[Items listed in a dataset]
§ §

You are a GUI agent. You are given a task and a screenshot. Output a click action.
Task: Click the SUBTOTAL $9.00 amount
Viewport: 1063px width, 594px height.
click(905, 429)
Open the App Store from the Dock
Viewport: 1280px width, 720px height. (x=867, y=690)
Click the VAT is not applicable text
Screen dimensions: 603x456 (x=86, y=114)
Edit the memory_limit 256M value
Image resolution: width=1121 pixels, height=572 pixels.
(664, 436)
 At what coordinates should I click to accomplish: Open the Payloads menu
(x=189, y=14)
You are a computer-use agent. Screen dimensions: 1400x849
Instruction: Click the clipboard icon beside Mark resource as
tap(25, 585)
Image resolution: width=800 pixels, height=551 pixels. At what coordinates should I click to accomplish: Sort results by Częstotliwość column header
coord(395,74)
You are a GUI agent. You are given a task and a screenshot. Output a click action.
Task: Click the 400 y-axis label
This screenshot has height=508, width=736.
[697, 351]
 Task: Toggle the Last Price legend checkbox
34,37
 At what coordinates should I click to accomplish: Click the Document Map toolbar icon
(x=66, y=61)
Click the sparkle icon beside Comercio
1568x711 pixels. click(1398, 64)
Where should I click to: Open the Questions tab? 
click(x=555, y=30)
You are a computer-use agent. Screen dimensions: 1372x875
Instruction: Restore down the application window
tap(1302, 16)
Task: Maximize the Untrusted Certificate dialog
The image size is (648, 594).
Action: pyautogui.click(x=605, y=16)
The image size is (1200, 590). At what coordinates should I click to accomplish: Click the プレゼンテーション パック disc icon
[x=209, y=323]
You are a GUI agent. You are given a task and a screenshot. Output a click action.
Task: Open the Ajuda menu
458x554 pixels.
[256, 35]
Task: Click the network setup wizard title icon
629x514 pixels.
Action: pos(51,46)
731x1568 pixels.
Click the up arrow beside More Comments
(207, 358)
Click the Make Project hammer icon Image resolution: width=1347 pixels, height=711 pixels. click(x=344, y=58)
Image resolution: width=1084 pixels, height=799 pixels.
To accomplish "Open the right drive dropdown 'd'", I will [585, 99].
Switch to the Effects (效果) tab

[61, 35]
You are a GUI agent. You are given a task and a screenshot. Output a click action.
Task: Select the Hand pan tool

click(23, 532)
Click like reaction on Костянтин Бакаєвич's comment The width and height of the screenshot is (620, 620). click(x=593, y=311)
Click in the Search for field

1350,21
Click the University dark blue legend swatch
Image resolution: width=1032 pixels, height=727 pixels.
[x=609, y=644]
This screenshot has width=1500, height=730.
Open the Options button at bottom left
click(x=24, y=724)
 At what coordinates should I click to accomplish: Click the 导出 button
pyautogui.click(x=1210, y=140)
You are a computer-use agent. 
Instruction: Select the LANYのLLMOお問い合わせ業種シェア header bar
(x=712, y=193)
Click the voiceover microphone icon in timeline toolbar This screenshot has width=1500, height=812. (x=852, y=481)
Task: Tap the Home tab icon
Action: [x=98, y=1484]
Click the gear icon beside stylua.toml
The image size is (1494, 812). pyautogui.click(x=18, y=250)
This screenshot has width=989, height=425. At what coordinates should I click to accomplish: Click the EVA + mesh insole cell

§ §

## REQUIREMENT
Reproduce all of the material above word for word, without changing any line.

## RESULT OF THE TASK
You are a GUI agent. You are given a task and a screenshot. Output a click action.
Task: Click the SUBTOTAL $9.00 amount
Viewport: 1063px width, 594px height.
click(905, 429)
Open the App Store from the Dock
Viewport: 1280px width, 720px height. (x=867, y=690)
Click the VAT is not applicable text
Screen dimensions: 603x456 (x=86, y=114)
Edit the memory_limit 256M value
Image resolution: width=1121 pixels, height=572 pixels.
(664, 436)
 At what coordinates should I click to accomplish: Open the Payloads menu
(x=189, y=14)
You are a computer-use agent. Screen dimensions: 1400x849
Instruction: Click the clipboard icon beside Mark resource as
tap(25, 585)
Image resolution: width=800 pixels, height=551 pixels. At what coordinates should I click to accomplish: Sort results by Częstotliwość column header
coord(395,74)
You are a GUI agent. You are given a task and a screenshot. Output a click action.
Task: Click the 400 y-axis label
This screenshot has height=508, width=736.
[697, 351]
 Task: Toggle the Last Price legend checkbox
34,37
 At what coordinates should I click to accomplish: Click the Document Map toolbar icon
(x=66, y=61)
Click the sparkle icon beside Comercio
1568x711 pixels. click(1398, 64)
Where should I click to: Open the Questions tab? 
click(x=555, y=30)
You are a computer-use agent. Screen dimensions: 1372x875
Instruction: Restore down the application window
tap(1302, 16)
Task: Maximize the Untrusted Certificate dialog
The image size is (648, 594).
Action: pyautogui.click(x=605, y=16)
The image size is (1200, 590). At what coordinates should I click to accomplish: Click the プレゼンテーション パック disc icon
[x=209, y=323]
You are a GUI agent. You are given a task and a screenshot. Output a click action.
Task: Open the Ajuda menu
458x554 pixels.
[256, 35]
Task: Click the network setup wizard title icon
629x514 pixels.
Action: pos(51,46)
731x1568 pixels.
Click the up arrow beside More Comments
(207, 358)
Click the Make Project hammer icon Image resolution: width=1347 pixels, height=711 pixels. click(x=344, y=58)
Image resolution: width=1084 pixels, height=799 pixels.
To accomplish "Open the right drive dropdown 'd'", I will [585, 99].
Switch to the Effects (效果) tab

[61, 35]
You are a GUI agent. You are given a task and a screenshot. Output a click action.
Task: Select the Hand pan tool

click(23, 532)
Click like reaction on Костянтин Бакаєвич's comment The width and height of the screenshot is (620, 620). click(x=593, y=311)
Click in the Search for field

1350,21
Click the University dark blue legend swatch
Image resolution: width=1032 pixels, height=727 pixels.
[x=609, y=644]
This screenshot has width=1500, height=730.
Open the Options button at bottom left
click(x=24, y=724)
 At what coordinates should I click to accomplish: Click the 导出 button
pyautogui.click(x=1210, y=140)
You are a computer-use agent. 
Instruction: Select the LANYのLLMOお問い合わせ業種シェア header bar
(x=712, y=193)
Click the voiceover microphone icon in timeline toolbar This screenshot has width=1500, height=812. (x=852, y=481)
Task: Tap the Home tab icon
Action: [x=98, y=1484]
Click the gear icon beside stylua.toml
The image size is (1494, 812). pyautogui.click(x=18, y=250)
This screenshot has width=989, height=425. At what coordinates should I click to accomplish: Click the EVA + mesh insole cell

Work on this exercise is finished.